Valerie Langer, the director of Forest Ethics' B.C. coast campaign, said she's concerned the B.C. government may be "getting jitters" about making hard decisions on logging in the area known as the Great Bear Rainforest.
Langer, one of the key organizers of the Clayoquot Sound blockades in the 1990s, has spent close to two decades organizing rallies and protests to prevent large areas of the province from being clear-cut.
But this time, rather than lying in front of logging trucks, she's trying to organize massive support online, using blogs and social networks to pressure the government to meet its own deadline.
The campaign by Forest Ethics, Greenpeace and the Sierra Club of B.C. is called Keep the Promise, and focuses on an agreement reach by the B.C. government, First Nation, logging companies and enviromental groups in 2006 to protect almost up to two million hectares of land on the B.C. central and north coast.
But environmentalists say some steps are still need to be completed by the deadline of March. The 2006 agreement also included legislating a full ecosystem-based management plan for an additional 4.4 million hectares of rainforest outside of the protected areas, said Langer.
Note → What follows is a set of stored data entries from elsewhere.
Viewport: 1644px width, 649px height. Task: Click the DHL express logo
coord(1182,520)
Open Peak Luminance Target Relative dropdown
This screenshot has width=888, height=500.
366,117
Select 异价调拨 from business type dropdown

"This is the hard part," said Langer earlier this week. "That takes time, and with only four months left until the deadline, we don't have the language [for the management plan] yet. It's giving us a little bit of concern."
Online word of mouth
To fire up the online campaign, Forest Ethics hired marketer and veteran blogger Darren Barefoot to organize it and encourage the online community to participate.
The blogs and social networking sites are proving effective to spread their message, Langer said.
The campaign has appeared on dozens of popular blogs and networking sites around the world. They include Facebook and Twitter, and in some other more unexpected places.
"In Europe, for example, it's been on blogs in Germany because they care about bears, Bears really have a lot of resonance with Germans," said Langer.
"In the United States, we're finding this is getting picked up even on religious blogs, which are wanting to save Creation. It resonates with some of the religious groups, and we've had over a hundred letters from a woman who has a very religiously focused blog."
Supporters have been sending about 100 e-mails per day to the B.C. government through the group's website, said Langer.
But, she says, she'll be ready to turn to more traditional forms of protest, if the online campaign doesn't succeed.
"It's a way to send a message that's very encouraging," says Langer. "We're not at the point where we're on blockades, but we really need to be firm. The world cares about this. We think they're going to encourage the premier."
Forest Ethics is also in face-to-face talks with government representatives, including Forestry Minister Pat Bell, to work on the management plan, says Langer.